Is your organization clear about the risks of PPP loans? Do you have the resources to support this program? Recent program changes under the Biden Administration have compounded the challenges facing financial institutions. Those updates include:

  • Instituting a 14-day wait period for small business access
  • Giving sole proprietors, independent contractors, and self-employed individuals more financial support
  • Ending a restriction that prevented small business owners with prior non-fraud felony convictions from obtaining PPP loans
  • Eliminating a restriction that excluded small business owners with delinquent student loans
  • Allowing non-citizen small business owners who are lawful U.S. residents to use an Individual Taxpayer Identification Number to apply for funding

These changes will expand access to PPP loans for underserved groups of business owners but can provide additional challenges for financial institutions’ customer due diligence processes. Clearing flags or reviewing the loans’ risks to your institution can take weeks, which is contrary to the mission of the PPP program. How can you balance getting funds out quickly with managing risk?

Scenarios that Raise Questions

Here are just a few of the scenarios we have seen in the PPP lending portfolio:

Newly Formed Organizations: Even though PPP was created to support keeping employees on payroll, there are examples of newly formed organizations receiving funding. In some cases, new organizations were added to existing businesses to increase funding. Such organizations clearly do not meet the intent of the program, if they were created just to get a loan, and should be scrutinized further.

Misrepresentation of Payroll and Staff: Entities are giving payroll totals from previous years that are inconsistent with public records. Some applicants show in public data sources that they have one or two employees, but applications have stated totals many times higher. One applicant showed a single employee in public records but for the PPP loan application alleged more than 200 staff members across several entities at the same address.

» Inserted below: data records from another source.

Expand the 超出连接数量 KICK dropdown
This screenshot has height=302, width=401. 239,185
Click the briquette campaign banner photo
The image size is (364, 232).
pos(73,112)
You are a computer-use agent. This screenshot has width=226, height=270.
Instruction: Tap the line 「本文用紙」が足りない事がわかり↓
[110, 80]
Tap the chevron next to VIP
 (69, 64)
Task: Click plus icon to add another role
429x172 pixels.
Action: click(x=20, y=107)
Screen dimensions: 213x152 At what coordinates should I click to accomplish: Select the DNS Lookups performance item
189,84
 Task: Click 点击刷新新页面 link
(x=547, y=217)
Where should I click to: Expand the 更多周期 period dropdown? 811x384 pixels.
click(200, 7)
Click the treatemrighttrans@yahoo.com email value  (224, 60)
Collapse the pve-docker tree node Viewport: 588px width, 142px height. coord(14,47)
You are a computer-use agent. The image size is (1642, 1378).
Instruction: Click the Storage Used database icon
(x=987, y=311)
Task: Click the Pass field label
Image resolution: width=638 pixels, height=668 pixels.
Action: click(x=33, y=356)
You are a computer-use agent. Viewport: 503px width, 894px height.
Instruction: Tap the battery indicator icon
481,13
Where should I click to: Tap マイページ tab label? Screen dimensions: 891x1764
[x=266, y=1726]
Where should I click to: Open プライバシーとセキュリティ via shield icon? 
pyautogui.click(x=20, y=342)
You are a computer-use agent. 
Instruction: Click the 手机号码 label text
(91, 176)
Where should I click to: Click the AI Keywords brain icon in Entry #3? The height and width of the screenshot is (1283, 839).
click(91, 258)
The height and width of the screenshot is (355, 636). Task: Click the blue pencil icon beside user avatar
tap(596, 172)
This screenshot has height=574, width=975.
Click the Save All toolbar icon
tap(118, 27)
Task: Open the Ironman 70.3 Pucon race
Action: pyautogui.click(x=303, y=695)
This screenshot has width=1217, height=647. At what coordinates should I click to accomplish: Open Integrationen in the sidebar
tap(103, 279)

Connections to High Risk: Our research has revealed applications and funding to organizations with direct ties to hostile nation-states and other high-risk entities. These connections are not obvious on the surface, but our linking analysis has revealed second-, third-, and fourth-level connections to high-risk organizations. These include:

  • Entities with sanctioned ownership
  • State-owned organizations tied to Russia and China
  • Shell and shelf companies
  • Incarcerated individuals
  • Convicted human traffickers
  • Known money launderers
  • Businesses that are unlicensed or not in good standing

Marijuana-Related Businesses: Even though the PPP program states that marijuana-related businesses are excluded, we have identified numerous examples in application files.

Because of these potential fraud and high-risk issues, it is possible that your institution may be left holding loans that will not be forgiven. Nor are loans that are fraudulent likely to perform. So if they are not forgiven and paid back by the government, will your institution have to write off the losses?

The Bottom Line

The PPP program’s quick creation and rollout have left it vulnerable to fraud and misrepresentation. Ongoing scrutiny for fraud and denial of forgiveness will continue to impact PPP lenders, who need to understand the risks involved. Application fraud could be a liability for your financial institution, so make sure to analyze the risks of your portfolio regardless of how large or small the size of the loan.

Treliant’s PPP Services

Treliant has the tools, technology and resources to help you mitigate PPP risk.

Let us perform a risk review of your program and portfolio. We can assist in identifying potential risk to your organization. Or we can provide additional resources to do primary or secondary loan reviews. At the same time, we can help minimize client impacts and create a positive experience for small business customers.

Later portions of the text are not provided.